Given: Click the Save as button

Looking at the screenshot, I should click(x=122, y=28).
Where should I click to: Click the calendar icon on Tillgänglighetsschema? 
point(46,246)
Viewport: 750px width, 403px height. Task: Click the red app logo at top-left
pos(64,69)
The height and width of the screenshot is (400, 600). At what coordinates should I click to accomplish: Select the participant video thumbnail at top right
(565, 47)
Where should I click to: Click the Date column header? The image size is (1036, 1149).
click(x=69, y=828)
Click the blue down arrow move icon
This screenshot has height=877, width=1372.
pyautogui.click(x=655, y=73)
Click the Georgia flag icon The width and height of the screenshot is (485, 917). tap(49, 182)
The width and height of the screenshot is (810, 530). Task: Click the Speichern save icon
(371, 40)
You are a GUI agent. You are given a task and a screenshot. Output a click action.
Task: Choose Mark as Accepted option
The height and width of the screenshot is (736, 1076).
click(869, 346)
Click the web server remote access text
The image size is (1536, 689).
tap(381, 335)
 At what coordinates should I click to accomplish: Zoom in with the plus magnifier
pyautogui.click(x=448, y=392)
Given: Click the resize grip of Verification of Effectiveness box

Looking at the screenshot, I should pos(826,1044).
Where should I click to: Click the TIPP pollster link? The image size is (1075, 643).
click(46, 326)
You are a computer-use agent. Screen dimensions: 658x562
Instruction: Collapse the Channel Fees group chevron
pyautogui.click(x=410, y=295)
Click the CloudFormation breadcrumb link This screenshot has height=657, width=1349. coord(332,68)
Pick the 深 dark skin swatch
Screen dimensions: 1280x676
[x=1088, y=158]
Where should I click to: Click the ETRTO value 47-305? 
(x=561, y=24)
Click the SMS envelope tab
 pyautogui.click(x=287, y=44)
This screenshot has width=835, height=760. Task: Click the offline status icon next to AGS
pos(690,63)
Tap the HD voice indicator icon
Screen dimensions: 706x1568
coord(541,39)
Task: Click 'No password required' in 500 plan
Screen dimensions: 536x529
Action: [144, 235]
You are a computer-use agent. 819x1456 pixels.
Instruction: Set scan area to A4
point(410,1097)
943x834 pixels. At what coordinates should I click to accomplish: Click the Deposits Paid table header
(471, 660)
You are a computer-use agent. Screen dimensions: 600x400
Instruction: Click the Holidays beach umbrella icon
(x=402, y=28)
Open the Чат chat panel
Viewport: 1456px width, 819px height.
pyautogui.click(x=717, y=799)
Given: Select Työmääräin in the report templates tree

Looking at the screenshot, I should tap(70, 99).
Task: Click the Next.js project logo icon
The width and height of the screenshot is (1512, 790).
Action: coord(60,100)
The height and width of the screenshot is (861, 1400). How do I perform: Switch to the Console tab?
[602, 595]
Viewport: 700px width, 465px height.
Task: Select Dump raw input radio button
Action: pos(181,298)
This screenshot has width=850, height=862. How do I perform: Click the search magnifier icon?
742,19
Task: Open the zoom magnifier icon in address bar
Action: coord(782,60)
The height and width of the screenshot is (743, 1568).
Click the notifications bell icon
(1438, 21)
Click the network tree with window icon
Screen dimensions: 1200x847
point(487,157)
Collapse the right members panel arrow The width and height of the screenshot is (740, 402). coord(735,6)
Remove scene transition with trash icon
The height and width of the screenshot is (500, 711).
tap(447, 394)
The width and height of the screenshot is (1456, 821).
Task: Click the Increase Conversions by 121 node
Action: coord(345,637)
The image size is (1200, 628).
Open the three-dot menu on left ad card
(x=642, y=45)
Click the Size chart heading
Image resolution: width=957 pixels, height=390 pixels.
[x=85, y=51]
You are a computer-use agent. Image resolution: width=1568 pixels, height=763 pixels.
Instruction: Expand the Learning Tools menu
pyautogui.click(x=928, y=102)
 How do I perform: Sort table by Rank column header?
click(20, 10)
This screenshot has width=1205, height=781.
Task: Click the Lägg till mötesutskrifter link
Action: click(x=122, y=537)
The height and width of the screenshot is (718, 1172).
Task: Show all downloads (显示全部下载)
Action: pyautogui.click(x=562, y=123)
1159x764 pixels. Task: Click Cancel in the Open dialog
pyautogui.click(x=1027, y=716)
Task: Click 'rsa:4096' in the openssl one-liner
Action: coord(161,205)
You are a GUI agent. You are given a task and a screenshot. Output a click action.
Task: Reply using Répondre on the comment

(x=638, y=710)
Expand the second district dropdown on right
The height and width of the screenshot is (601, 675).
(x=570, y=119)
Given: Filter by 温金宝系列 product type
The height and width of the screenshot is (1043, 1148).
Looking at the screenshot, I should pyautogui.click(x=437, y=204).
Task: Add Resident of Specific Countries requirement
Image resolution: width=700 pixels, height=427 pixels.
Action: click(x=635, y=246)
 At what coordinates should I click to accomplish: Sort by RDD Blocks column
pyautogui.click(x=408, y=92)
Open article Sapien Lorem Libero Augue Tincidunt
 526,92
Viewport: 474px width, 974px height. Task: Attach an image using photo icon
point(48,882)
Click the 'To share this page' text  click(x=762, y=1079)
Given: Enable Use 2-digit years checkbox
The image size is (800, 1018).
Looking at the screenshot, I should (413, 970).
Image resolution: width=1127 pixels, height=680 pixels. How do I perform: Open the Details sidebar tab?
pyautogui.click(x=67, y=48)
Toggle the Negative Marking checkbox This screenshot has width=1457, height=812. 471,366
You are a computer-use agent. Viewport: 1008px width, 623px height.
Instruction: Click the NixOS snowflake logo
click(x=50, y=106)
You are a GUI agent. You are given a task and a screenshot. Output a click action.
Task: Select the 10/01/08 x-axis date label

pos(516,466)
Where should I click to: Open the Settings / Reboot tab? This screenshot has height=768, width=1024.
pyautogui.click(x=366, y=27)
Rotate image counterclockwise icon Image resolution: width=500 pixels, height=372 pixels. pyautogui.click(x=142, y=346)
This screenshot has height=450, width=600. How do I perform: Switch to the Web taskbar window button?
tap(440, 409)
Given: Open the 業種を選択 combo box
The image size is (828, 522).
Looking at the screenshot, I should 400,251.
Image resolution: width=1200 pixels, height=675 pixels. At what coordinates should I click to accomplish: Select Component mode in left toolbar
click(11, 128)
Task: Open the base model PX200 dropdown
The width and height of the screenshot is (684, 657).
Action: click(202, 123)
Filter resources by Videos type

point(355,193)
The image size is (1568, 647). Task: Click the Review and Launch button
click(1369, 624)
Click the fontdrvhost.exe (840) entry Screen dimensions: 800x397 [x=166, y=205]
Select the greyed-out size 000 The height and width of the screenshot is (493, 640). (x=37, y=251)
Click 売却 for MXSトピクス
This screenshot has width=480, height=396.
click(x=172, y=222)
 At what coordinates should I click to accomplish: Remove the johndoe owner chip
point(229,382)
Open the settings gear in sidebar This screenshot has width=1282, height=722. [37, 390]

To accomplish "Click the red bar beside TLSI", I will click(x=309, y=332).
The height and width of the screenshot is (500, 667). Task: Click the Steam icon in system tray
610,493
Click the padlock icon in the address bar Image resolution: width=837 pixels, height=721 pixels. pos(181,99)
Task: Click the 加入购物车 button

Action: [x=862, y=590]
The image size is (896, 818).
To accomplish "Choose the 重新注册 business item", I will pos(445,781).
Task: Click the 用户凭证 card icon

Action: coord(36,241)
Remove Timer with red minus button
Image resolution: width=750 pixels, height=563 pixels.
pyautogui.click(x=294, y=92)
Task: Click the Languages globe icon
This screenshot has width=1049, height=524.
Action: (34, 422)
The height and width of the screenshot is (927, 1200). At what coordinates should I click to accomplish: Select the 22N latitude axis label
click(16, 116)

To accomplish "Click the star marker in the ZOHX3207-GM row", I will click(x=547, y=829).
-----
Problem details:
Send back an exact copy of only the lines from the line with "Open article Sapien" up to and including the line with "Given: Open the 業種を選択 combo box" in the data above.

Response:
Open article Sapien Lorem Libero Augue Tincidunt
 526,92
Viewport: 474px width, 974px height. Task: Attach an image using photo icon
point(48,882)
Click the 'To share this page' text  click(x=762, y=1079)
Given: Enable Use 2-digit years checkbox
The image size is (800, 1018).
Looking at the screenshot, I should (413, 970).
Image resolution: width=1127 pixels, height=680 pixels. How do I perform: Open the Details sidebar tab?
pyautogui.click(x=67, y=48)
Toggle the Negative Marking checkbox This screenshot has width=1457, height=812. 471,366
You are a computer-use agent. Viewport: 1008px width, 623px height.
Instruction: Click the NixOS snowflake logo
click(x=50, y=106)
You are a GUI agent. You are given a task and a screenshot. Output a click action.
Task: Select the 10/01/08 x-axis date label

pos(516,466)
Where should I click to: Open the Settings / Reboot tab? This screenshot has height=768, width=1024.
pyautogui.click(x=366, y=27)
Rotate image counterclockwise icon Image resolution: width=500 pixels, height=372 pixels. pyautogui.click(x=142, y=346)
This screenshot has height=450, width=600. How do I perform: Switch to the Web taskbar window button?
tap(440, 409)
Given: Open the 業種を選択 combo box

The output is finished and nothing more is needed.